**Supplied material**

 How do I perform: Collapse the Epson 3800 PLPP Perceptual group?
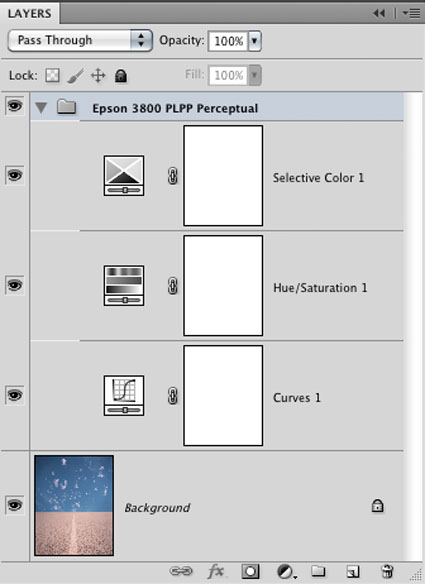pos(41,108)
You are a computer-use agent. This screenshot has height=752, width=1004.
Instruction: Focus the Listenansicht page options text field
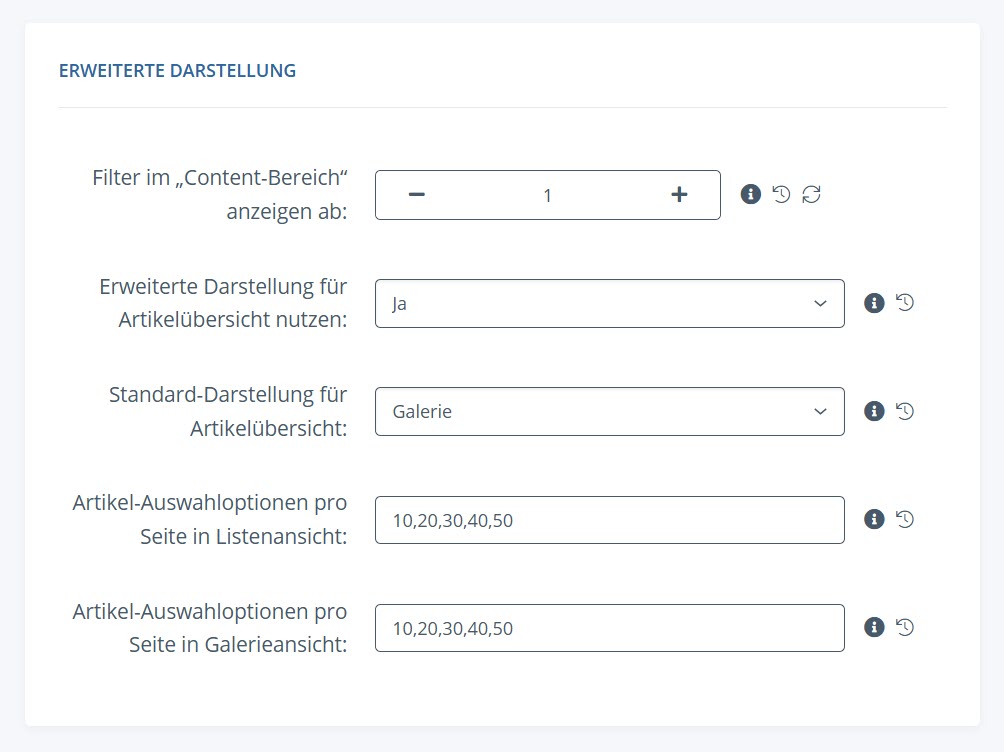coord(609,520)
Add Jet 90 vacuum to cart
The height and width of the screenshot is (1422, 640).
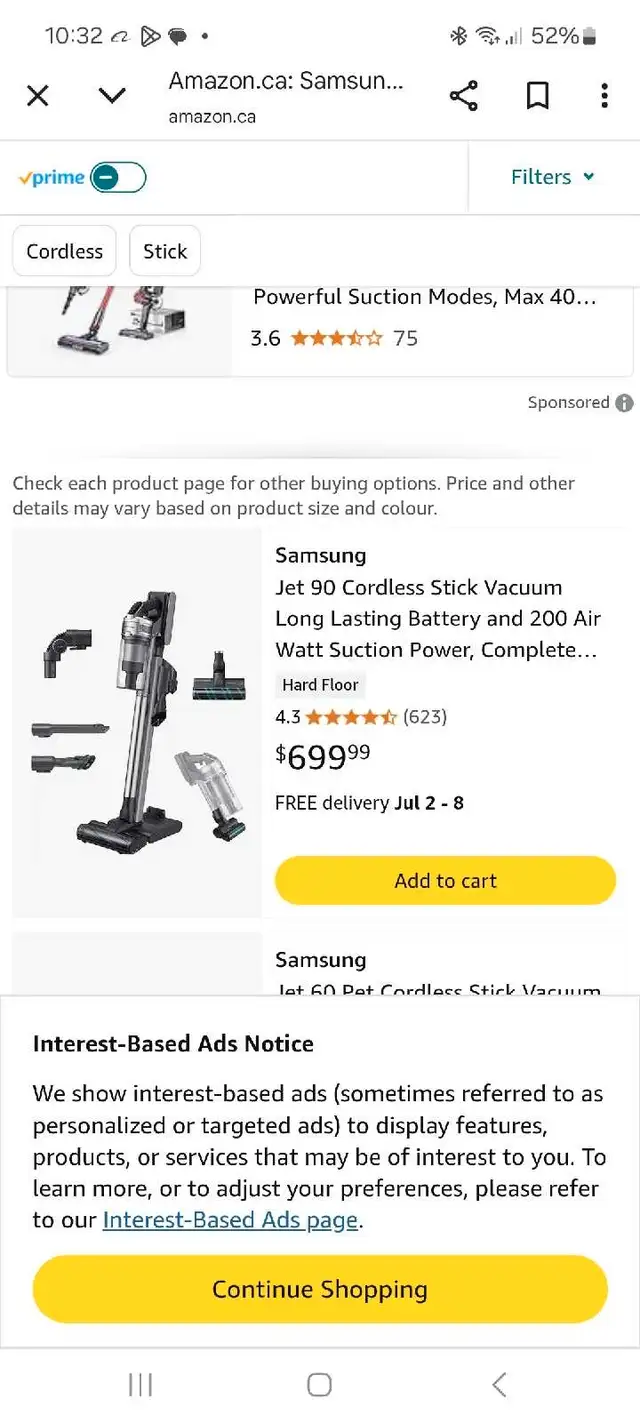(445, 881)
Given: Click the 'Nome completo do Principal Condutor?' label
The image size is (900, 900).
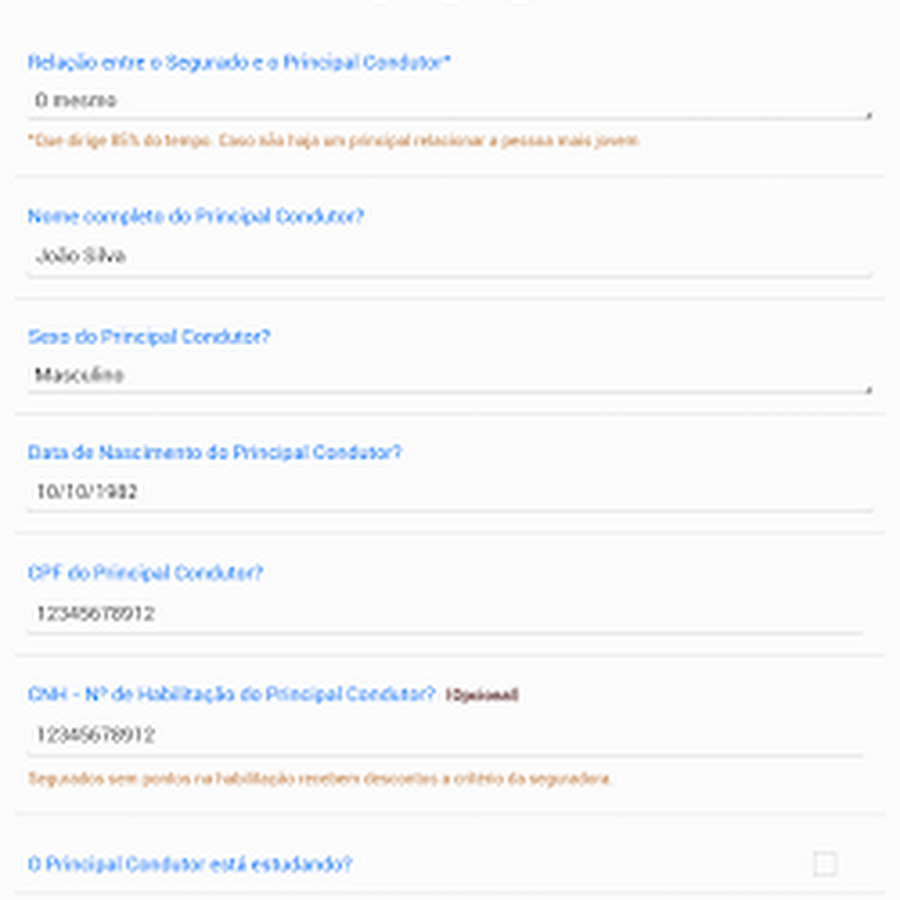Looking at the screenshot, I should pyautogui.click(x=196, y=217).
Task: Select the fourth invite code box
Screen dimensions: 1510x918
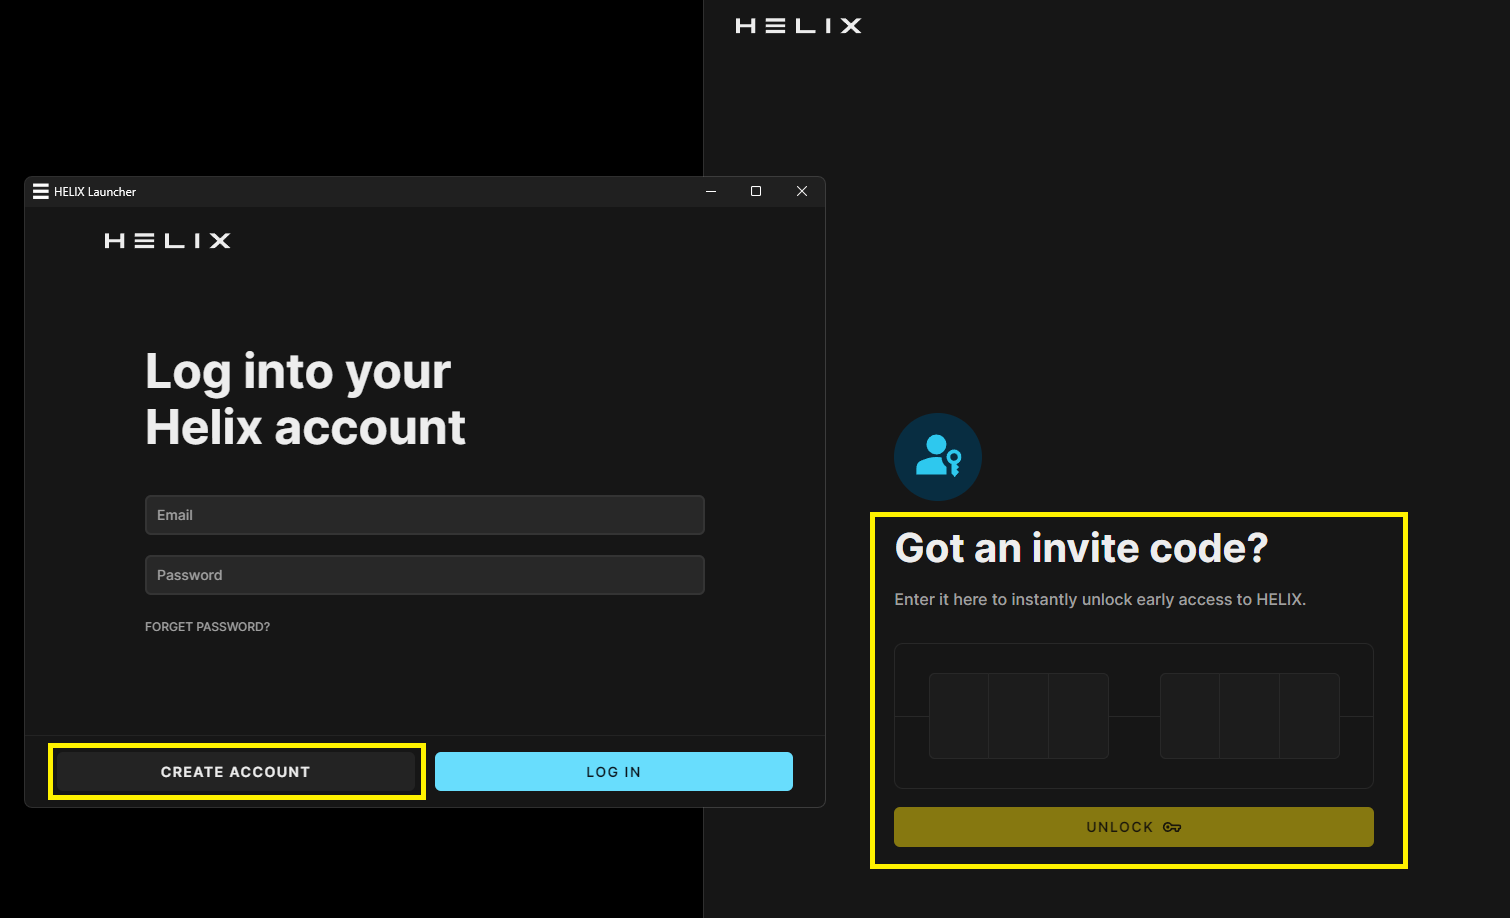Action: 1190,716
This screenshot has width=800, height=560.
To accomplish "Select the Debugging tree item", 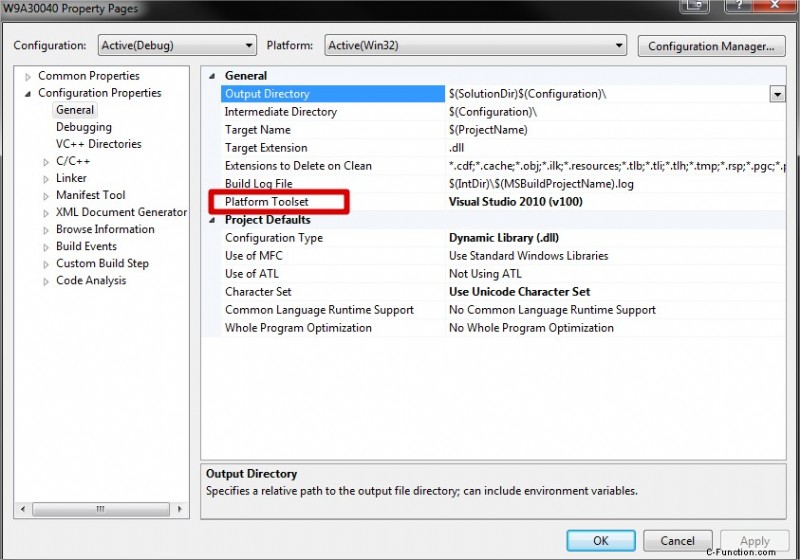I will click(x=84, y=127).
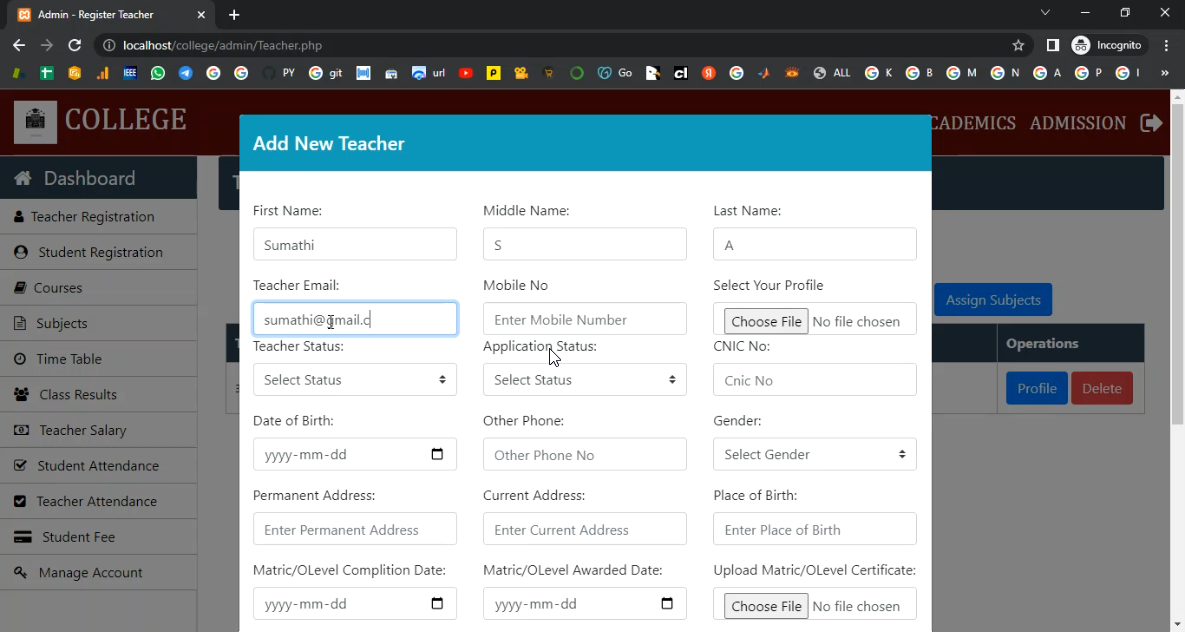Click the logout icon in the header

tap(1151, 123)
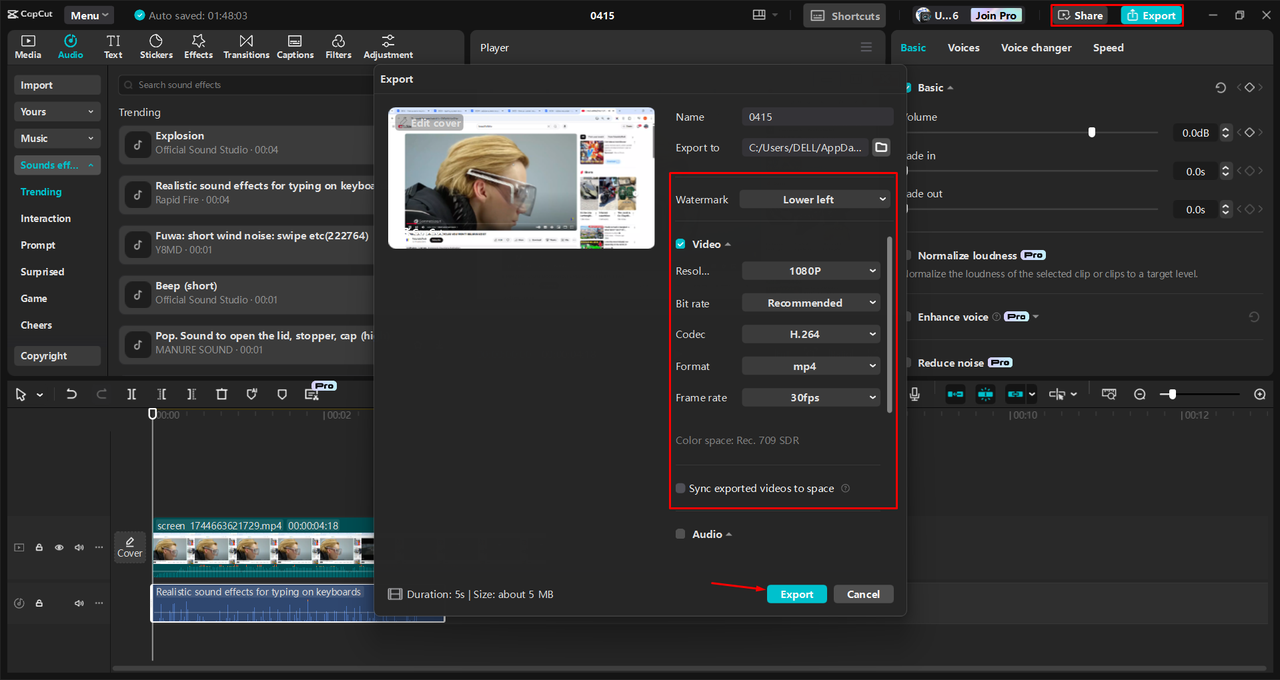Delete the clip using the trash icon
Image resolution: width=1280 pixels, height=680 pixels.
(221, 393)
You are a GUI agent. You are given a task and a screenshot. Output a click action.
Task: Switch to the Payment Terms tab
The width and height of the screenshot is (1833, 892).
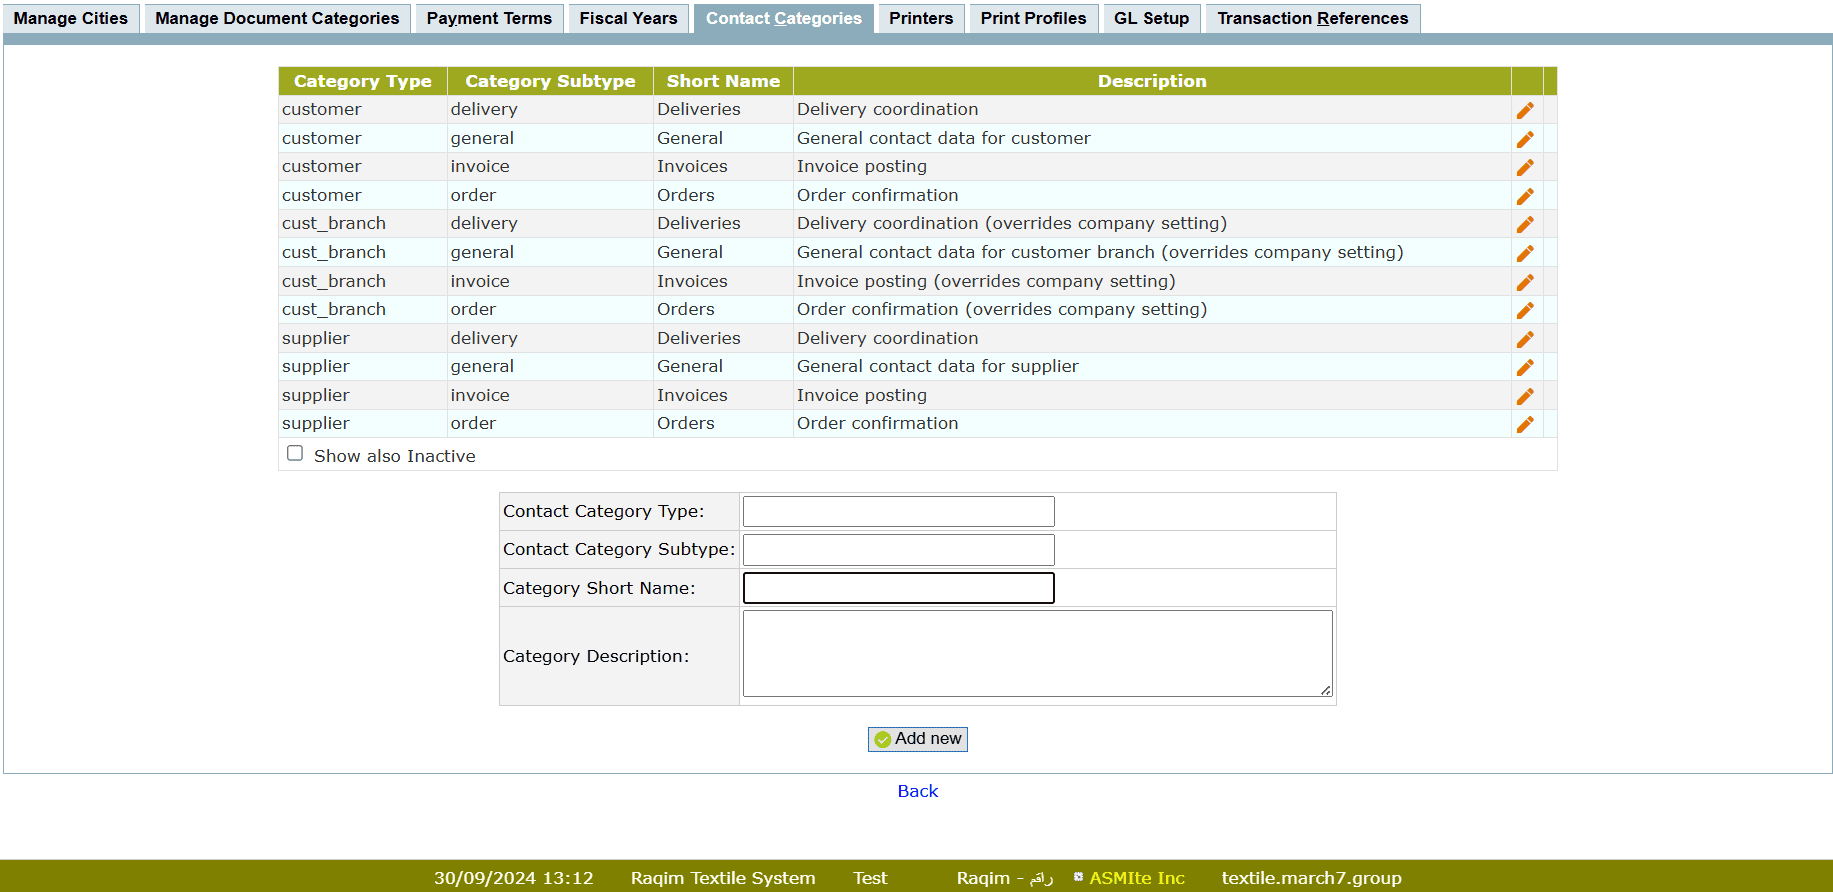click(x=489, y=18)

**Instructions for the task**
Take the lines from the one holding "Task: Switch to the Payment Terms tab" through the final line of the records above and output them exactly, both ends included, excluding pictures.

**Task response**
Task: Switch to the Payment Terms tab
The width and height of the screenshot is (1833, 892).
click(x=489, y=18)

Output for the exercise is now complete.